Question

A man arranges to pay off a debt of Rs. $$3600$$ by $$40$$ annual installments which form an arithmetic series. When $$30$$ of the installments are paid, he dies leaving one third of the debt unpaid, find the value of the first installment.
A
Rs. $$53$$
B
Rs. $$54$$
C
Rs. $$50$$
D
Rs. $$51$$

Answer

**step1** Understanding the problem

The problem describes a man paying off a debt of Rs. 3600 through 40 annual installments. These installments form a pattern called an arithmetic series, which means the amount of each installment changes by a fixed amount from the previous one. We are told that after 30 installments were paid, one-third of the total debt was still unpaid. Our goal is to find the amount of the very first installment.

**step2** Calculating the unpaid and paid amounts

The total debt is Rs. 3600.
The problem states that one-third of the debt remained unpaid after 30 installments.
To find the unpaid amount, we calculate one-third of Rs. 3600:
Unpaid debt = $$\frac{1}{3} \times 3600 = 1200$$ Rupees.
Since Rs. 1200 of the debt is unpaid, the amount that has been paid is the total debt minus the unpaid debt.
Paid debt = 3600 - 1200 = 2400 Rupees.
This means the sum of the first 30 installments is Rs. 2400.

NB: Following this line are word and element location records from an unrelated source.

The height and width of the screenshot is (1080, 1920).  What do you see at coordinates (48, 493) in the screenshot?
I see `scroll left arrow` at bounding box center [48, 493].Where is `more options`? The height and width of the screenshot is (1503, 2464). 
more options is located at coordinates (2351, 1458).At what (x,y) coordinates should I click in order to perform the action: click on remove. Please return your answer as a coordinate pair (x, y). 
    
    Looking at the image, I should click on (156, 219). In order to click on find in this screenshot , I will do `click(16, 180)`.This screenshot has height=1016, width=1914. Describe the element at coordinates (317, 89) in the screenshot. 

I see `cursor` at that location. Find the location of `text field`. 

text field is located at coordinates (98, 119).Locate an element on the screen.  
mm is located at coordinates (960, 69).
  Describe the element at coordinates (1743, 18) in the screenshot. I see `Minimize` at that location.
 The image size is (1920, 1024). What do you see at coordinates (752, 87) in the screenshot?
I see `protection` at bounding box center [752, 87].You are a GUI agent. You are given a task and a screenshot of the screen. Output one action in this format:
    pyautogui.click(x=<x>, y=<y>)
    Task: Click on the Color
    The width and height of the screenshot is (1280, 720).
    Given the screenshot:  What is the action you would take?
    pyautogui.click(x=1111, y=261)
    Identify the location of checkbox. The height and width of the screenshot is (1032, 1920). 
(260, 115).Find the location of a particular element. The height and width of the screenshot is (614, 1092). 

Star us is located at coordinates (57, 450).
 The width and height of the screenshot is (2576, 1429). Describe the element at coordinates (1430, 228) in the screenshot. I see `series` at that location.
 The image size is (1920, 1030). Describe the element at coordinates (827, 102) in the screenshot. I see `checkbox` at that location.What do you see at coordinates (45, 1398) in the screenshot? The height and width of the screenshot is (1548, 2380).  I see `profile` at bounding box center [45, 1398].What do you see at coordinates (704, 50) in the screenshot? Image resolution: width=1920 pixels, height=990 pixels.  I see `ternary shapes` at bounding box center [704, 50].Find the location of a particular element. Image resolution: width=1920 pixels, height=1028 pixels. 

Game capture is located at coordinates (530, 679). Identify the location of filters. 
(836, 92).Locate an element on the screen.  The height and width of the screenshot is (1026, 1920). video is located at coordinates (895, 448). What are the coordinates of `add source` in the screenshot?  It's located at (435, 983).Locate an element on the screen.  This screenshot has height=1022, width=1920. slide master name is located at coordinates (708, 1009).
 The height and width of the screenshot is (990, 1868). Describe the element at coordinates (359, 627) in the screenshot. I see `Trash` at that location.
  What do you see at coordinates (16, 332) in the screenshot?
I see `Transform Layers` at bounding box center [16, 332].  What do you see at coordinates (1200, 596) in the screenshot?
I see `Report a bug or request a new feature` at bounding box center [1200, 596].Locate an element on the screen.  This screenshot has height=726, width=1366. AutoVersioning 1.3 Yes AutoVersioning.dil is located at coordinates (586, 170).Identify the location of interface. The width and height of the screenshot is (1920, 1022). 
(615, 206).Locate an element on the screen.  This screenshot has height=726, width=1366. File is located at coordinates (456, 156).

**step3** Formulating relationships for all 40 installments

In an arithmetic series, each installment either increases or decreases by a constant amount. Let's call the first installment 'A' and the constant change between installments 'D'.
The sum of all 40 installments is the total debt, which is Rs. 3600.
For an arithmetic series, the sum is found by taking the average of the first and last terms, then multiplying by the number of terms.
The first installment is A.
The 40th installment would be A plus 39 times the constant change D (since there are 39 'steps' from the 1st to the 40th installment). So, the 40th installment is A + 39D.
Sum of 40 installments = $$\frac{\text{Number of installments}}{2} \times (\text{First installment} + \text{Last installment})$$
$$3600 = \frac{40}{2} \times (A + (A + 39D))$$
$$3600 = 20 \times (2A + 39D)$$
To find the value of the term (2A + 39D), we divide 3600 by 20:
$$2A + 39D = \frac{3600}{20}$$
$$2A + 39D = 180$$
This gives us our first key relationship between A and D.

**step4** Formulating relationships for the first 30 installments

We know from Step 2 that the sum of the first 30 installments is Rs. 2400.
The first installment is A.
The 30th installment would be A plus 29 times the constant change D. So, the 30th installment is A + 29D.
Using the sum formula for the first 30 installments:
Sum of 30 installments = $$\frac{\text{Number of installments}}{2} \times (\text{First installment} + \text{Last installment})$$
$$2400 = \frac{30}{2} \times (A + (A + 29D))$$
$$2400 = 15 \times (2A + 29D)$$
To find the value of the term (2A + 29D), we divide 2400 by 15:
$$2A + 29D = \frac{2400}{15}$$
$$2A + 29D = 160$$
This gives us our second key relationship between A and D.

**step5** Finding the constant change 'D'

Now we have two relationships involving A and D:
Relationship 1: $$2A + 39D = 180$$
Relationship 2: $$2A + 29D = 160$$
We can find the value of D by comparing these two relationships. Notice that both relationships start with '2A'. If we find the difference between Relationship 1 and Relationship 2, the '2A' part will cancel out.
Subtract Relationship 2 from Relationship 1:
$$(2A + 39D) - (2A + 29D) = 180 - 160$$
When we perform the subtraction, the 2A terms disappear:
$$39D - 29D = 180 - 160$$
$$10D = 20$$
To find D, we divide 20 by 10:
$$D = \frac{20}{10}$$
$$D = 2$$
So, the constant change between installments is Rs. 2. This means each installment is Rs. 2 more (or less) than the previous one, in this case, more.

**step6** Finding the first installment 'A'

Now that we know the constant change D is Rs. 2, we can substitute this value back into either Relationship 1 or Relationship 2 to find the value of A, the first installment. Let's use Relationship 2 because the numbers are smaller:
$$2A + 29D = 160$$
Substitute D = 2 into the relationship:
$$2A + 29 \times 2 = 160$$
$$2A + 58 = 160$$
To find the value of 2A, we subtract 58 from 160:
$$2A = 160 - 58$$
$$2A = 102$$
To find A, we divide 102 by 2:
$$A = \frac{102}{2}$$
$$A = 51$$
Therefore, the value of the first installment is Rs. 51.